Determine whether the statement is true or false. If it is true, explain why it is true. If it is false, give an example to show why it is false. Suppose the slope of a line $$L$$ is $$-\frac{1}{2}$$ and $$P$$ is a given point on $$L$$. If $$Q$$ is the point on $$L$$ lying 4 units to the left of $$P$$, then $$Q$$ is situated 2 units above $$P$$.

Answer

**step1** Understanding the meaning of slope

The problem states that the slope of line $$L$$ is $$-1/2$$. In simple terms, a slope tells us how much a line goes up or down for a certain distance it goes across. A negative slope means that as we move to the right along the line, the line goes down. The value $$-1/2$$ means that for every 2 units we move horizontally to the right, the line goes down by 1 unit.

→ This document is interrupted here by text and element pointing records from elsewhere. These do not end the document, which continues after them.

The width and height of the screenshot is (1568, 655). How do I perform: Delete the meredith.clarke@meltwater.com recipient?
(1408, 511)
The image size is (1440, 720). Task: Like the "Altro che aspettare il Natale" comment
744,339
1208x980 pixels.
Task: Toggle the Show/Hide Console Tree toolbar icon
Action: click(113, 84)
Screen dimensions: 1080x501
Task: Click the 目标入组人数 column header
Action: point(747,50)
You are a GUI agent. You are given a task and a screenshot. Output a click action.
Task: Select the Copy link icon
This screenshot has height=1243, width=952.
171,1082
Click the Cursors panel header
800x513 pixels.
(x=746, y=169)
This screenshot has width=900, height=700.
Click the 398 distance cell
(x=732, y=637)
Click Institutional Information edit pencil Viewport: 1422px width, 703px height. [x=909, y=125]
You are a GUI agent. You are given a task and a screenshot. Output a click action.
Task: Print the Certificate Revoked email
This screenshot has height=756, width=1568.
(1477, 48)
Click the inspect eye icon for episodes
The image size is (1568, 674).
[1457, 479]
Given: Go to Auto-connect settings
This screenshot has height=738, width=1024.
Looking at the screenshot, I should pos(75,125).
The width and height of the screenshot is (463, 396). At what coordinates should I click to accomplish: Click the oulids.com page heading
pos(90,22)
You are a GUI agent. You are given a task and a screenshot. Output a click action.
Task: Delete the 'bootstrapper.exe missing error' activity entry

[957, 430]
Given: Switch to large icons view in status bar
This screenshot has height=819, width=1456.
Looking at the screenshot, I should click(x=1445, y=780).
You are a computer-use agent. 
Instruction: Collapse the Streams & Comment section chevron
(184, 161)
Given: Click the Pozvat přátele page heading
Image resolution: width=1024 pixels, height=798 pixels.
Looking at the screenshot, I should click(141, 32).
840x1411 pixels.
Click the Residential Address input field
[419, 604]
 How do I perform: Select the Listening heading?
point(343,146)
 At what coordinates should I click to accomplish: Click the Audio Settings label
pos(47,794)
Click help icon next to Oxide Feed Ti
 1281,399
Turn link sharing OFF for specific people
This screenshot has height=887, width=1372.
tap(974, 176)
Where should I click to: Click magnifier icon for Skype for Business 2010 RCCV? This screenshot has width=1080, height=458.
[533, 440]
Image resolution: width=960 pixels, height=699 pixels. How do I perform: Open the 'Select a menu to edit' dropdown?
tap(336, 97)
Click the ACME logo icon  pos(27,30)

**step2** Analyzing movement on the line

We are given a point $$P$$ on line $$L$$. We are also told about another point, $$Q$$, which is on the same line $$L$$. The problem specifies that $$Q$$ is located 4 units to the left of point $$P$$.

**step3** Determining vertical change when moving to the left

Since moving to the right makes the line go down (because of the negative slope), moving in the opposite horizontal direction (to the left) will make the line go up. So, if moving 2 units to the right makes the line go down 1 unit, then moving 2 units to the left will make the line go up 1 unit.

**step4** Calculating total vertical change for the given horizontal movement

Point $$Q$$ is 4 units to the left of $$P$$. We can think of this distance of 4 units as two parts of 2 units each (since $$2 \text{ units} + 2 \text{ units} = 4 \text{ units}$$).
For the first 2 units that we move to the left from $$P$$ towards $$Q$$, the line goes up 1 unit.
For the next 2 units that we continue to move to the left, the line goes up another 1 unit.
Therefore, in total, moving 4 units to the left means the line goes up a total of $$1 \text{ unit} + 1 \text{ unit} = 2 \text{ units}$$.

**step5** Concluding the relative position of Q to P

Based on our analysis, if $$Q$$ is 4 units to the left of $$P$$, it must also be 2 units above $$P$$. Thus, the statement, "If $$Q$$ is the point on $$L$$ lying 4 units to the left of $$P$$, then $$Q$$ is situated 2 units above $$P$$," is true.